Well-off engineers and programmers are no longer the only thriving entrepreneurs in the Silicon Valley — according to CNN, these days, sex workers from the Bay Area also consider themselves to be entrepreneurs. And, in a lot of ways, they are.
"I consider myself to be a small business owner," says "Josephine," whose real name has been replaced with a pseudonym by CNN to protect her identity, as she arranges a collection of shirts that she owns specifically to attract her targeted demographic — young, rich tech entrepreneurs.
The shirts read phrases like "Geeks Make Better Lovers" and have Game of Thrones references on them ("Winter is Coming"). Their purpose is simple: "I'm trying to communicate to them that I understand a little bit what it's like to be techy, nerdy, geeky."
And to further cater to their tech-savvy and wealthy clients, the sex workers have taken to Twitter, Google Voice and podcasts to attract a larger number of clients, and use "Square" to accept payments.
One sex worker, Kitty Stryker, who charges $350 for an hour of her time, even has a day job as a social media marketer for a local startup company. She utilizes those same apps to help her with her evening side business.
"Everything I know about social media marketing I learned doing sex work," she says. "Currently I'm using Hootsuite a lot; I'm using Klout a little bit. I also use Twitter calendar, which is just this simple free thing, but it's got very interesting analytics data."

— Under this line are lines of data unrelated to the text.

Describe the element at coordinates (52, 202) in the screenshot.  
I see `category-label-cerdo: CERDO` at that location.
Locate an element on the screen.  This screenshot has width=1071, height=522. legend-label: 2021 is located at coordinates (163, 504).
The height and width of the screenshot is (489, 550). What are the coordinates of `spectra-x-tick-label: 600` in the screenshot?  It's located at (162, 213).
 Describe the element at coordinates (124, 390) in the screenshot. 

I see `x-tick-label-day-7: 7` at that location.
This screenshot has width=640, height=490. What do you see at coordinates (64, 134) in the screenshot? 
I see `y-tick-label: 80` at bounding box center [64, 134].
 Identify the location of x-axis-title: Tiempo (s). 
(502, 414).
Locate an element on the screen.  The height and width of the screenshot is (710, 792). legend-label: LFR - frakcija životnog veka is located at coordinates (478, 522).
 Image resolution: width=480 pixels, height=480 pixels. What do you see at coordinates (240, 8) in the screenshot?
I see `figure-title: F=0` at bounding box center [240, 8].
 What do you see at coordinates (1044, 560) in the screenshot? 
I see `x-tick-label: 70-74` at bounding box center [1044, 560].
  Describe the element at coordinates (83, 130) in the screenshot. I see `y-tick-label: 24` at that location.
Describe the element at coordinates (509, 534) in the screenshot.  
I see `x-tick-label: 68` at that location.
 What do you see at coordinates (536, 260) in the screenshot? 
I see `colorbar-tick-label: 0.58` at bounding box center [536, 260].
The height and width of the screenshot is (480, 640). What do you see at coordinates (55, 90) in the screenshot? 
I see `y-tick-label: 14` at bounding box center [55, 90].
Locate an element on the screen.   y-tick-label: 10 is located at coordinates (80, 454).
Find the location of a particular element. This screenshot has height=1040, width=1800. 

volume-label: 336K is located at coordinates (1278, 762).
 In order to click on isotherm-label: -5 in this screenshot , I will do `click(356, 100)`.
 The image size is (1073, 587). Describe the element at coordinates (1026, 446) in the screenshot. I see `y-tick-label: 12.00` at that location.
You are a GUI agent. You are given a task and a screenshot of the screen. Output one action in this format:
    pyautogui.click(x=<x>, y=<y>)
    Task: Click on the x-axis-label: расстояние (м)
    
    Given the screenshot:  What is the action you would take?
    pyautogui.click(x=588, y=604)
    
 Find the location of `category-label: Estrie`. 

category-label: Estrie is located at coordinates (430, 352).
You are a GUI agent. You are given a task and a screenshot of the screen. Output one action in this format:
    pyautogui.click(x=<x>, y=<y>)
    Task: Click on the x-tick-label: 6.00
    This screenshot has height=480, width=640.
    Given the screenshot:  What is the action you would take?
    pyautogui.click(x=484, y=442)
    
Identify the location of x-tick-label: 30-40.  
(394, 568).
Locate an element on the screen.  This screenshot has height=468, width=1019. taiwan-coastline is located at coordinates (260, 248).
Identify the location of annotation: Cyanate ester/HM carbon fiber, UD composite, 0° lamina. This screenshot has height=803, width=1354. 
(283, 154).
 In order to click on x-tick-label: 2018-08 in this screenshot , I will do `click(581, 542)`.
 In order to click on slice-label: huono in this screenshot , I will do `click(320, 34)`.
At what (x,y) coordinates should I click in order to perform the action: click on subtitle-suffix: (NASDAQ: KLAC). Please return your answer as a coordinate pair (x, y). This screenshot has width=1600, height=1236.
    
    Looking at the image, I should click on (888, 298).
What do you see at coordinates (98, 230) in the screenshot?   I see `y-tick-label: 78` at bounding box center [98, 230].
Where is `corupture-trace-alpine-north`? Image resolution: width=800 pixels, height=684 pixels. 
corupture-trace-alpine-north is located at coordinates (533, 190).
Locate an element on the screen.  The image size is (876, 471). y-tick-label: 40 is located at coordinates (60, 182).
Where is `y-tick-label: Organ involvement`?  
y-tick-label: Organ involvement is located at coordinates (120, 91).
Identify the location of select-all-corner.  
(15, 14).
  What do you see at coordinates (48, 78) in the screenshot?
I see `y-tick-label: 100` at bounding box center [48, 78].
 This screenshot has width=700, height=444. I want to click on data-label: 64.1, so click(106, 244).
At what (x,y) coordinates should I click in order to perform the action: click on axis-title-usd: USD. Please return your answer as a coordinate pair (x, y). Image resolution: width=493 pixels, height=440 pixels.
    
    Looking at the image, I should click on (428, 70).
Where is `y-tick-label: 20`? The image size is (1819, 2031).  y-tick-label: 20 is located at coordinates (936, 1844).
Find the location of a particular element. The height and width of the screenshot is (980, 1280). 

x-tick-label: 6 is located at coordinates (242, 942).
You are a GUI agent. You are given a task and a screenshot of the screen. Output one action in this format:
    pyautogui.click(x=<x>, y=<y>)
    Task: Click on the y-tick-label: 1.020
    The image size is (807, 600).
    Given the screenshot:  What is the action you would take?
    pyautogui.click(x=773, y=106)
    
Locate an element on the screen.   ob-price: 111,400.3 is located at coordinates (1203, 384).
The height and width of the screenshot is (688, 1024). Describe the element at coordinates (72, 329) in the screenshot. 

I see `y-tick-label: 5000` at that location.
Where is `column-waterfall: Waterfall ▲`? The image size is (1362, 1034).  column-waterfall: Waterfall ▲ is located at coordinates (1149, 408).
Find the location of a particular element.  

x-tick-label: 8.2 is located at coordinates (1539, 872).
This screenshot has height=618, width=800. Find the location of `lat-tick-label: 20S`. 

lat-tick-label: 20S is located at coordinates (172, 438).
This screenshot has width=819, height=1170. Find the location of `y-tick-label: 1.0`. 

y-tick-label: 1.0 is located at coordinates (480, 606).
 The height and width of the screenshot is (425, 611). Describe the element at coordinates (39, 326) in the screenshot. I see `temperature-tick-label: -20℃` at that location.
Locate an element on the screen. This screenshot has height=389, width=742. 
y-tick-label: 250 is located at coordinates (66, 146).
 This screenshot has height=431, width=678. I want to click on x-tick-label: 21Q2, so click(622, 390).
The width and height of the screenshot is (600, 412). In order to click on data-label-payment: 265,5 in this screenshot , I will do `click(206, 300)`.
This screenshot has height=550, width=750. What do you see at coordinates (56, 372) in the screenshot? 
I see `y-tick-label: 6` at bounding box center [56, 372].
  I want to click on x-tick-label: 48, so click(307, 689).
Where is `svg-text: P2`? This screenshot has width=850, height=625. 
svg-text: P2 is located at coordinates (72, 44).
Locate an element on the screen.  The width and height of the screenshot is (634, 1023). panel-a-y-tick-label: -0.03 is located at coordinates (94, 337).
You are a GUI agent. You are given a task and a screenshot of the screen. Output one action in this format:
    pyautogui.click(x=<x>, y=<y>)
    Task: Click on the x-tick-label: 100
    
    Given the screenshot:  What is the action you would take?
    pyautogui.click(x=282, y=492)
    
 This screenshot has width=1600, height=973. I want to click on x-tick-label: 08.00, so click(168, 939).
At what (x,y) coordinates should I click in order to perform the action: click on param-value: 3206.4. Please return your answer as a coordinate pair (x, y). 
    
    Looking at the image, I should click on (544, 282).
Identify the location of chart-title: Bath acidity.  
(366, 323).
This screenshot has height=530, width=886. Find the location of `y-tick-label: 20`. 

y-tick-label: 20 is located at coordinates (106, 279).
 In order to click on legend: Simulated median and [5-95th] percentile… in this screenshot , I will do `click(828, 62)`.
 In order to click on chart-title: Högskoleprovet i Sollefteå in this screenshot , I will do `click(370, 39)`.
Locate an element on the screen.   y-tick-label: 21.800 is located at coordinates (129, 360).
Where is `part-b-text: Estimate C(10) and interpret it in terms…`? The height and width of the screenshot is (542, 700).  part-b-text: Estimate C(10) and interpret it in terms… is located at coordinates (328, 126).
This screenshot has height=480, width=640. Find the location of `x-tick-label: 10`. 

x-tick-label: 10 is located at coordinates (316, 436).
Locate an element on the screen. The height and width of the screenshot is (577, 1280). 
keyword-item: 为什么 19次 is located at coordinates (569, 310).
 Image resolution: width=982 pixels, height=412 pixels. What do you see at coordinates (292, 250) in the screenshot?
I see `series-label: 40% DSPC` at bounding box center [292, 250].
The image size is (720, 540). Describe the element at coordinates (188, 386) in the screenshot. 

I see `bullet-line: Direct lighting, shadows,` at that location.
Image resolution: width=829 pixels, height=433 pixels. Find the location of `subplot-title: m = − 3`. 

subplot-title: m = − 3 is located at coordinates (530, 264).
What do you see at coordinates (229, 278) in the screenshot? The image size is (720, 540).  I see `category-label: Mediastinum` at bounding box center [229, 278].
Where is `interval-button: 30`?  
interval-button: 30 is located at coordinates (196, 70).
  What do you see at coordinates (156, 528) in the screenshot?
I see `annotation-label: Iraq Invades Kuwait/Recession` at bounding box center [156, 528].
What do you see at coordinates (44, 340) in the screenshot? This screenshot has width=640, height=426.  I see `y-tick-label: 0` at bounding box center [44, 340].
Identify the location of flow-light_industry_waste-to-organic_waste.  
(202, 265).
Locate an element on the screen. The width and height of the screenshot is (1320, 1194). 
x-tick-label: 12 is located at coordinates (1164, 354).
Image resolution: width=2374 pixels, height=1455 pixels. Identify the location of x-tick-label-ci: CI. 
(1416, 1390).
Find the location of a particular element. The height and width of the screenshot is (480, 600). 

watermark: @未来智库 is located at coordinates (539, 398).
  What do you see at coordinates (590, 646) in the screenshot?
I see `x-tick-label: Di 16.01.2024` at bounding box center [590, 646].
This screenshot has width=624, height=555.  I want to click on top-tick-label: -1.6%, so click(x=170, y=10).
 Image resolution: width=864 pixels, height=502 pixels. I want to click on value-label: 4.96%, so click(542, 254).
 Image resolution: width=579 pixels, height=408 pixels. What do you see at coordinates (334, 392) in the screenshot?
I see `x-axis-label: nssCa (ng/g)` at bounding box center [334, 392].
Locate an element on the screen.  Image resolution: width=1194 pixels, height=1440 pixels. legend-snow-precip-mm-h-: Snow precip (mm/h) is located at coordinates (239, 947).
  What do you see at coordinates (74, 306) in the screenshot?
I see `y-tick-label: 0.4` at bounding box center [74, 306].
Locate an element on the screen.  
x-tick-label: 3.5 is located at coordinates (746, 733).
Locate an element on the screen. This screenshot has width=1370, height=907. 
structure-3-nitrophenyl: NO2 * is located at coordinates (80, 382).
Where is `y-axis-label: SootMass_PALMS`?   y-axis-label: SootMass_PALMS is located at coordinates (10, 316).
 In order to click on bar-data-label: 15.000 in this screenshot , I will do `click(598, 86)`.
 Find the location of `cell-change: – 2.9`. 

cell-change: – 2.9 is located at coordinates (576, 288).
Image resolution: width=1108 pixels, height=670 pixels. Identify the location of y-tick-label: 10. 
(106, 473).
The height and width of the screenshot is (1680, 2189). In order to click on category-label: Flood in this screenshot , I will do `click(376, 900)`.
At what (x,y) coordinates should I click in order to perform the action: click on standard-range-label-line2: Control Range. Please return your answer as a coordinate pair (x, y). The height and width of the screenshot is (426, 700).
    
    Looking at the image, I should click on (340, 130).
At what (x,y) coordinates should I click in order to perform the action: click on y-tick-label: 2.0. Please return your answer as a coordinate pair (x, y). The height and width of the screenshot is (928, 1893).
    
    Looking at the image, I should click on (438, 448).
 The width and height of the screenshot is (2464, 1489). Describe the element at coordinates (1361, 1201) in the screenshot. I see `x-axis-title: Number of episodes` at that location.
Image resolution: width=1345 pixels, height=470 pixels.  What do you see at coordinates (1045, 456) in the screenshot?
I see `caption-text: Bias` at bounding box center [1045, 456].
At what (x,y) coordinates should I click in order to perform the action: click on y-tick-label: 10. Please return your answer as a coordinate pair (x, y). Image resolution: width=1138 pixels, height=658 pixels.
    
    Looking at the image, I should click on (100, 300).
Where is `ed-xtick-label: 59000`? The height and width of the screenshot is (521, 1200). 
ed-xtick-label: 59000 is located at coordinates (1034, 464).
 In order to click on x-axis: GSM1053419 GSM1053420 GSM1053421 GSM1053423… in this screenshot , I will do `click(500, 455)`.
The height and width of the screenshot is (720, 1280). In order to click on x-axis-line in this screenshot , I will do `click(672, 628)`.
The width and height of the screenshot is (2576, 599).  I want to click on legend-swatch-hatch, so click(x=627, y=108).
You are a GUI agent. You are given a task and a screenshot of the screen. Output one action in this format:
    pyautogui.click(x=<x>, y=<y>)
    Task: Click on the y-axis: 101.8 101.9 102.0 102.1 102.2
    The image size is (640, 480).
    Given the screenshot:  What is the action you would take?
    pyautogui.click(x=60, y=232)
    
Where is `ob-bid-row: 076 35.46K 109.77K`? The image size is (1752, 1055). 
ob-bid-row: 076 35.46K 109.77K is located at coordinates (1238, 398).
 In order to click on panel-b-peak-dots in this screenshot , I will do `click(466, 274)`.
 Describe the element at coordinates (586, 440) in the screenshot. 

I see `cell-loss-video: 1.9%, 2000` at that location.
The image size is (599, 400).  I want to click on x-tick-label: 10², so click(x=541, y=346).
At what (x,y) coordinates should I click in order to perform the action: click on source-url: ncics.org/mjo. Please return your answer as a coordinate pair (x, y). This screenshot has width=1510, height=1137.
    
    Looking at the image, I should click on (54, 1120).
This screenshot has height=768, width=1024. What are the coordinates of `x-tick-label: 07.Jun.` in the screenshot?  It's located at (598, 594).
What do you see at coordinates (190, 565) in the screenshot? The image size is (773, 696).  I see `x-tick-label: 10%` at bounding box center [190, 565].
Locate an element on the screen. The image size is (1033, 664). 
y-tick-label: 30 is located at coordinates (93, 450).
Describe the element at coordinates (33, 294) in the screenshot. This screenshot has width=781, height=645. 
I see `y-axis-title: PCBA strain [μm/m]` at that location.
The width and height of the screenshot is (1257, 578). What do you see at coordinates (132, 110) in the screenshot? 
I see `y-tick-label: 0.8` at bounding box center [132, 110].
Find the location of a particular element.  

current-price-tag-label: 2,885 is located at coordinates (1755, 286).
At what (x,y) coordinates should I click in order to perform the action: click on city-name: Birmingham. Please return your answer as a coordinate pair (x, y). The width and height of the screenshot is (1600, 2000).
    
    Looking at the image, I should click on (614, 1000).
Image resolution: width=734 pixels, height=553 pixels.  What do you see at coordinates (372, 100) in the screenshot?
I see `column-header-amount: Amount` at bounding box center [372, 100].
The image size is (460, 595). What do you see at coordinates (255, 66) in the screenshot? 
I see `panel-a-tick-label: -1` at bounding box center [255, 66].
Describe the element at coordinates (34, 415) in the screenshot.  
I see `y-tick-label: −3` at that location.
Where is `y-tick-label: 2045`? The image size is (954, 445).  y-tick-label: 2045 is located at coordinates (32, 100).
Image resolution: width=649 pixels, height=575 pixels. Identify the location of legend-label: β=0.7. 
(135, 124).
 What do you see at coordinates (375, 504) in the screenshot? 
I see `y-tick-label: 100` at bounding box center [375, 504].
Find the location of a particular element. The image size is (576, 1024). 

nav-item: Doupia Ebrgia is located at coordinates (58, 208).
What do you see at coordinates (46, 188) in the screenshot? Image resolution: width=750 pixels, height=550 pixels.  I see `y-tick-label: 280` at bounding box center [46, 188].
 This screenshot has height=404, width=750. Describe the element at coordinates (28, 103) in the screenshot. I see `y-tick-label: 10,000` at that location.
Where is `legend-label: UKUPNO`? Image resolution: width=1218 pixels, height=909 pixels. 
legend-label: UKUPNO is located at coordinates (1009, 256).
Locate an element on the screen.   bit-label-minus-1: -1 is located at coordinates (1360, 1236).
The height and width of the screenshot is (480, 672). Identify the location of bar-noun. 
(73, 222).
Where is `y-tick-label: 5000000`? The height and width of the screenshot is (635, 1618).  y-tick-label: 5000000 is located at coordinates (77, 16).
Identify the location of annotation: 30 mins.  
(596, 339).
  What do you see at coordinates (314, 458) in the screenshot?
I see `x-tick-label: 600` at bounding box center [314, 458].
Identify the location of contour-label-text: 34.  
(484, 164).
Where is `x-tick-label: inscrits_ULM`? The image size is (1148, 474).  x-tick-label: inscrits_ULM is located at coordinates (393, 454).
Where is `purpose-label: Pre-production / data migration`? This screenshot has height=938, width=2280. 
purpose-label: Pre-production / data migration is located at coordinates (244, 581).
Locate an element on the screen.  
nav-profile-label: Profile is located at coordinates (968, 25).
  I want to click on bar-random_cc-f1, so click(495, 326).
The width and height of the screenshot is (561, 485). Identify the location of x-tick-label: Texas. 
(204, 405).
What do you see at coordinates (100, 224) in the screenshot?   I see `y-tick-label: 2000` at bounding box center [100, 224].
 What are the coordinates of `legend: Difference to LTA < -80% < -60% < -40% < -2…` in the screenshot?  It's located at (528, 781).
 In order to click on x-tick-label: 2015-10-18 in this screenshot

She also considers herself an activist for women, advocating their right to choose sex work and pursue it in a safe manner. She even speaks about it on a podcast called The WhoreCast, which, according to its description, shares “stories, art, and voices of American sex workers" with another sex worker who goes by the name of Siouxsie.
Siouxsie, who considers her sex work to be her career, says, "I would like the podcast to be a vehicle to really humanize sex work and have people see that I am just a girl trying to make a living and pursue the American dream."
In other words, the goal of many of these women is stop society from victimizing and criminalizing something that they seem to like.
And it isn't all that surprising when they do get big-name clients who are rich enough to buy their sex workers condos — these men may be rich, young, and successful, but according to Amy Anderson, a self-described "love concierge," they're are also dreadfully socially awkward and lack the skills to actually go out and mingle with women.
Meanwhile, while prostitution is illegal, it's not exactly at the top of the law-enforcement’s lists unless minors are involved.
In fact, according to Sgt. Kyle Oki of the San Jose Police Department, business for sex-workers is booming in the Bay Area. "The girls say they can make more money here than in other cities," he says.
Josephine agrees, saying "It's interesting to hear on the news about the economy and how it's recovering … If you were to gauge by my business, it's recovering a lot faster."